• **Input data**
⁂

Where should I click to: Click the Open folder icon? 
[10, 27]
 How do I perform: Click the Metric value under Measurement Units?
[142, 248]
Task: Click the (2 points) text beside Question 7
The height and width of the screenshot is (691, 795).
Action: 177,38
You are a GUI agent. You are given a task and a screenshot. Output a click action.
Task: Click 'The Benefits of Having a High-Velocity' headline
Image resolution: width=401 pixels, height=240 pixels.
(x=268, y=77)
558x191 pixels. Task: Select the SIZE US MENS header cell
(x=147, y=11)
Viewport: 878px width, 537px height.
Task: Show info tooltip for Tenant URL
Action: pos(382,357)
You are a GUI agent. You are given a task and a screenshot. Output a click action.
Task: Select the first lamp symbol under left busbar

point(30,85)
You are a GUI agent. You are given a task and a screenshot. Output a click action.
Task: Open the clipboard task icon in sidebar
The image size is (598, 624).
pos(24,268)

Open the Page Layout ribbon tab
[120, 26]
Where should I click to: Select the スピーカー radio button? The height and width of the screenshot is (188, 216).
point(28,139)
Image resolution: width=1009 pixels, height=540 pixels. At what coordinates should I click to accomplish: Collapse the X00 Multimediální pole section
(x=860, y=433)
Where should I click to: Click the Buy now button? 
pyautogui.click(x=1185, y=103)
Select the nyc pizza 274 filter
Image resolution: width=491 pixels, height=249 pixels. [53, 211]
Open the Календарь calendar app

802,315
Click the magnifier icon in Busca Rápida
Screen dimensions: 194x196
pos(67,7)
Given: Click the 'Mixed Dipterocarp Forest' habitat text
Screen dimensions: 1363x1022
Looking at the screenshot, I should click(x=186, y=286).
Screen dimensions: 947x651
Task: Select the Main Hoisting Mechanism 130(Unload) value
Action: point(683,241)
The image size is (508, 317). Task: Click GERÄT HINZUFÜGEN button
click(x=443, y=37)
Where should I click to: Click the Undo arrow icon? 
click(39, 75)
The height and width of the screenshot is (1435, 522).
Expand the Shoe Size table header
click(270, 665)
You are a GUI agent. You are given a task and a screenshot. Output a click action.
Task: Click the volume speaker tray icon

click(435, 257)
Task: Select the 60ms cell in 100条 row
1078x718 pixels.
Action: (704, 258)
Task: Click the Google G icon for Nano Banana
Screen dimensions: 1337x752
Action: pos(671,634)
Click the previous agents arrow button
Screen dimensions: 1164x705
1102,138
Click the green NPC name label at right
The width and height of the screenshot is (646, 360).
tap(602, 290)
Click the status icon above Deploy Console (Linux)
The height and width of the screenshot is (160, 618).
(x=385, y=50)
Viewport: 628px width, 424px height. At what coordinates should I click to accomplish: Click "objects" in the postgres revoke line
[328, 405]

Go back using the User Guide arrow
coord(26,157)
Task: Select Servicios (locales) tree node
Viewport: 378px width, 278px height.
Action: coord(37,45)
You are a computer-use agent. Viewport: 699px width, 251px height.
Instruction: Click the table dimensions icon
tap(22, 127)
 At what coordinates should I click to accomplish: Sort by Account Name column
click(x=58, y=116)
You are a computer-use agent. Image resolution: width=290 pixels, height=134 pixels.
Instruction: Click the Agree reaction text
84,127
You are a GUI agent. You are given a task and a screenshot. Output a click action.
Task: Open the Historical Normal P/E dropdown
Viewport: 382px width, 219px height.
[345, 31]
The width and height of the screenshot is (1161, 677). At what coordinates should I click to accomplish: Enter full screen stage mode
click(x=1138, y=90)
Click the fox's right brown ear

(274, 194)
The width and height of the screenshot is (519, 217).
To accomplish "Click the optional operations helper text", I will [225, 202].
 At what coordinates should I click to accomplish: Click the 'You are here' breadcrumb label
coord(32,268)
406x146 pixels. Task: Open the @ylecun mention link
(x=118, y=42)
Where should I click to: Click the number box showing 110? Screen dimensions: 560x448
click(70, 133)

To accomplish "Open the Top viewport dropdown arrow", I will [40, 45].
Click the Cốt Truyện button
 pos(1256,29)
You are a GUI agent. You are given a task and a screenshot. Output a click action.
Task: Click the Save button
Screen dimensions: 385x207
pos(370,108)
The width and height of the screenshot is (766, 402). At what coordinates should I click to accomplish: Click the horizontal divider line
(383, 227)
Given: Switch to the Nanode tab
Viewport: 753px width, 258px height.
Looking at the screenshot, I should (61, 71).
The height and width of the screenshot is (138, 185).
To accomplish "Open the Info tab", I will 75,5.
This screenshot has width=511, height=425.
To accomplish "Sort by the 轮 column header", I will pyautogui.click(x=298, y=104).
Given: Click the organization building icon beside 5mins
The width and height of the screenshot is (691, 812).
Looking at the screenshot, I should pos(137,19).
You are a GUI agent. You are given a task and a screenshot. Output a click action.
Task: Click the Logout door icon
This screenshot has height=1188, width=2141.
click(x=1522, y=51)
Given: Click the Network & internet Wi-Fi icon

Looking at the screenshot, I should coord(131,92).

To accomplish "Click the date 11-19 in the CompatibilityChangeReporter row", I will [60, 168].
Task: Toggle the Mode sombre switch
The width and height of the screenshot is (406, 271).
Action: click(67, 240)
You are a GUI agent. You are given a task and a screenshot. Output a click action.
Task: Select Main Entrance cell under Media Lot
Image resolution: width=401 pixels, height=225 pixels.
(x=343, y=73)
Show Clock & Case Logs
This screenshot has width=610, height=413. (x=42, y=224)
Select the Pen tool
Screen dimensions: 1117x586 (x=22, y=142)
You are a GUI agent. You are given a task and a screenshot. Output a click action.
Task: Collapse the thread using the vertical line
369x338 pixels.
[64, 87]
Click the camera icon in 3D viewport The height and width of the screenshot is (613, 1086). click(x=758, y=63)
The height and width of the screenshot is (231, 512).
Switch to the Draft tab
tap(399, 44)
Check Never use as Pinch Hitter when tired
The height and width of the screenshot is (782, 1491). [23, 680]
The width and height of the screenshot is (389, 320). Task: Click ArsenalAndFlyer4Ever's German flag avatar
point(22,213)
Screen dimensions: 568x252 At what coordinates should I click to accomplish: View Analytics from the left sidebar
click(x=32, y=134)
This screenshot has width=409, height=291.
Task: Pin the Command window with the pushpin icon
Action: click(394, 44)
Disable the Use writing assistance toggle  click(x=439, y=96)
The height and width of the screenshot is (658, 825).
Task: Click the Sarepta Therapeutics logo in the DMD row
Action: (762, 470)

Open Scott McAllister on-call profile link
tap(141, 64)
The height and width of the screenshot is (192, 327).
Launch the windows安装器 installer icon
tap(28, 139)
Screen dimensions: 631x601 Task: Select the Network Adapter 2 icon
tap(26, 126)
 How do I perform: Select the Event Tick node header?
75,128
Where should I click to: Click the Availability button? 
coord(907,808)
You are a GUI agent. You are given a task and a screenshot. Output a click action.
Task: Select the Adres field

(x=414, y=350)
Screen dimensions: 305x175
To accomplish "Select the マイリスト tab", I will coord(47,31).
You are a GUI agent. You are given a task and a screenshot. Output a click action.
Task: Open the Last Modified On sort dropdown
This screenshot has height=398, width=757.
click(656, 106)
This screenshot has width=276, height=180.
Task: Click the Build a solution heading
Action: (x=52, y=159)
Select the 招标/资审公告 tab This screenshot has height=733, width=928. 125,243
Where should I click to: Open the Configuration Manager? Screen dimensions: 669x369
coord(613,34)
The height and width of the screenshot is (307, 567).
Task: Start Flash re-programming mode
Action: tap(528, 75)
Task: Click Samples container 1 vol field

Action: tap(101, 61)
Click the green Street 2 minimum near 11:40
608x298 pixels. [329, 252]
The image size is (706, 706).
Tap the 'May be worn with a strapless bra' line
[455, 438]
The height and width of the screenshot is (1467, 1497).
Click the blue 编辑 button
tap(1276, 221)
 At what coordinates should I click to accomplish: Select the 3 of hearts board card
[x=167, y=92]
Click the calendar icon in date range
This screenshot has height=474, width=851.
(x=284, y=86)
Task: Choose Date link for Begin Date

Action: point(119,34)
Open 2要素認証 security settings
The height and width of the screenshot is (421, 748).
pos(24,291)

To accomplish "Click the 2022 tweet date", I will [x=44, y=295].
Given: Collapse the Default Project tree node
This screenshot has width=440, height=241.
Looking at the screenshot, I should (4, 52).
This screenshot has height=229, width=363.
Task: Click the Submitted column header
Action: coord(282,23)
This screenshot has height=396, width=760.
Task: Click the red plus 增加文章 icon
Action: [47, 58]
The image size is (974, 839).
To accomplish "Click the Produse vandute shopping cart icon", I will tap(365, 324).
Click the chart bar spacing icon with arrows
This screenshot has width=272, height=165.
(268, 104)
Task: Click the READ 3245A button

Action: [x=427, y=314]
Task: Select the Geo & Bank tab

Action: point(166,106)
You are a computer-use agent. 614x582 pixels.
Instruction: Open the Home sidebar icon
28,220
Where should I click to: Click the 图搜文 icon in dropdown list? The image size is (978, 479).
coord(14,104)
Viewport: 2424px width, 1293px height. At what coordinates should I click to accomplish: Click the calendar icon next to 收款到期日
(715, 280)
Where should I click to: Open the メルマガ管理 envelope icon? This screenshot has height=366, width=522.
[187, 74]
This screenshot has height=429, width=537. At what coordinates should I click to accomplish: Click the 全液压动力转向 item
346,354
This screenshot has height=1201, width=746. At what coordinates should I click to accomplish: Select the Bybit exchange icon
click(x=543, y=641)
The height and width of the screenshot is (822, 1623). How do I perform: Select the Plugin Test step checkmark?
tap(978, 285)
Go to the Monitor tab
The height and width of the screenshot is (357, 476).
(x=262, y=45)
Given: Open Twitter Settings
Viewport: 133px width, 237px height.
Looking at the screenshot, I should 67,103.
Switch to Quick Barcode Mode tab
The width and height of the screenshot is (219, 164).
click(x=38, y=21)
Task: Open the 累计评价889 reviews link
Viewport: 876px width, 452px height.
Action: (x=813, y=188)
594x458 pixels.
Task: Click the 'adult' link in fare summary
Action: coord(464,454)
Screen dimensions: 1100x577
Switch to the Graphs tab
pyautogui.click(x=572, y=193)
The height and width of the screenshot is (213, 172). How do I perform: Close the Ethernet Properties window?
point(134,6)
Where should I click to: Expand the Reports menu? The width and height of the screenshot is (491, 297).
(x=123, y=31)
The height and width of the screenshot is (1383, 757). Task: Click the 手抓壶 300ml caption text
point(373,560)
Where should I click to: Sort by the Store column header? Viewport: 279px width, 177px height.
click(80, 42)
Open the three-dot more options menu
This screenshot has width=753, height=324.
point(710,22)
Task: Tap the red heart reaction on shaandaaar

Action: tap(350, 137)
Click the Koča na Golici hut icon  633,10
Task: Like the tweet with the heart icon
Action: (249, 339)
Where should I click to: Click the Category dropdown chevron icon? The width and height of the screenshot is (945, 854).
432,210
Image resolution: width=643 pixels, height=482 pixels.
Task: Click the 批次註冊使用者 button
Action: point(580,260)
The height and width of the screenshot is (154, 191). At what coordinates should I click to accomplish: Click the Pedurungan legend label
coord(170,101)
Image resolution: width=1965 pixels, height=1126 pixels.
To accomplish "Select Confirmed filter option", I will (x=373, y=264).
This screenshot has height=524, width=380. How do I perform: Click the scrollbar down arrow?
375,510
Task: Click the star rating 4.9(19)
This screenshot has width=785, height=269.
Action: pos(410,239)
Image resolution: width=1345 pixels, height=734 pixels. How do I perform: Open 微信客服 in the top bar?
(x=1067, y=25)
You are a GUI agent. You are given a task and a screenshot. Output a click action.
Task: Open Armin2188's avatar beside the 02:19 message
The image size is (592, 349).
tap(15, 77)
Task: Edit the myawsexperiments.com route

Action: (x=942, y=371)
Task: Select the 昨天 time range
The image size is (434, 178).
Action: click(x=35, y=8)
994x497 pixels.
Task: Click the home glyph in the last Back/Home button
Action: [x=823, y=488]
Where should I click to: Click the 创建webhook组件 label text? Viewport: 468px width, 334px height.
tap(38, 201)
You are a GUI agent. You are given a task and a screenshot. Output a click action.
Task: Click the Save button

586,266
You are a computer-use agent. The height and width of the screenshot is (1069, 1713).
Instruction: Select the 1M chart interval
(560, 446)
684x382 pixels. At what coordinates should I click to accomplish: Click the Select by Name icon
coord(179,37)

⁂

• **Exercise brief**
Output, please, only the lines running from the start of the entries through the line that contains "Task: Click 'The", including both of those lines.

• **Result for this task**
Where should I click to: Click the Open folder icon? 
[10, 27]
 How do I perform: Click the Metric value under Measurement Units?
[142, 248]
Task: Click the (2 points) text beside Question 7
The height and width of the screenshot is (691, 795).
Action: 177,38
You are a GUI agent. You are given a task and a screenshot. Output a click action.
Task: Click 'The Benefits of Having a High-Velocity' headline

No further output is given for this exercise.